Die Vertreter des Stader Chemie-Standorts fordern die Absicherung heimischer Wertschöpfungsketten: Bei vielen kritischen Rohstoffen und Produktlinien nutze insbesondere China seine beherrschende Marktmacht, um Preise zu beeinflussen und Absatzmärkte in Europa zu übernehmen. Die hiesige Industrie gerate da schnell ins Hintertreffen.
Forderung: Bau von Hafen, Autobahnen und Industriegleis
Im Papier werden feste Quoten für in der EU produzierte Grundprodukte gefordert. Zudem müsse Schluss sein mit überbordenden Umweltstandards: EU-Vorgaben dürften nicht zu einem faktischen Produktionsverbot in Europa führen. Dann nämlich müssten eben diese Produkte aus dem Ausland importiert werden. Das mache keinen Sinn.
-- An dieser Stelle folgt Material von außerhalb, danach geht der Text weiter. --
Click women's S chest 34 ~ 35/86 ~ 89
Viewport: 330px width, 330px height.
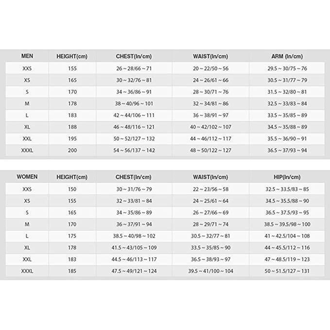(134, 212)
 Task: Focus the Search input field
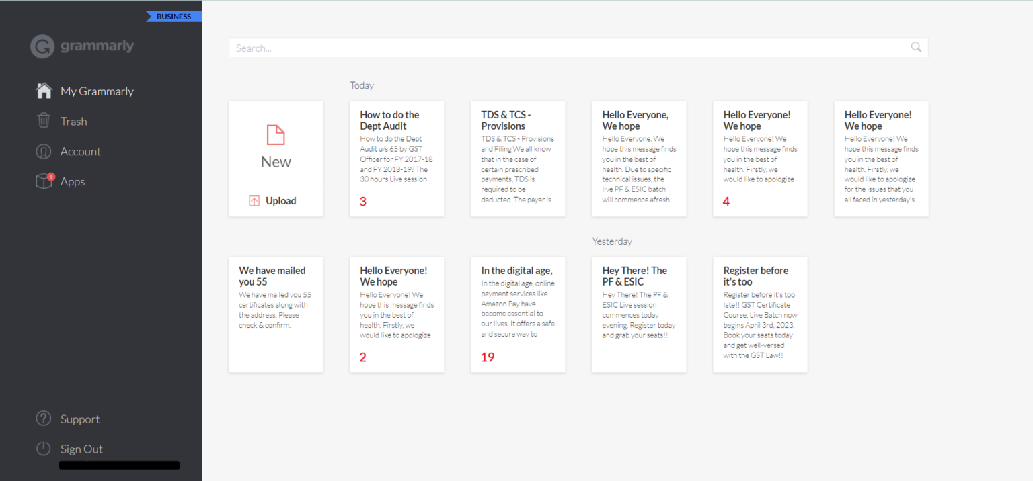coord(578,48)
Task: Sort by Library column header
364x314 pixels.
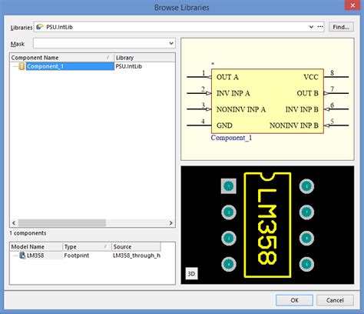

Speziell für Stade sei der zügige Ausbau der Infrastruktur entscheidend. Die Initiatoren denken an die Nordhafenerweiterung, den Anschluss an das Wasserstoffkernnetz bis 2028/2029, die zügige Fertigstellung der Autobahnen A26 und A20 mit der Elbquerung bei Drochtersen sowie das parallel zur Autobahn A26 geplante Industriegleis mit Anbindung des Chemie-Parks.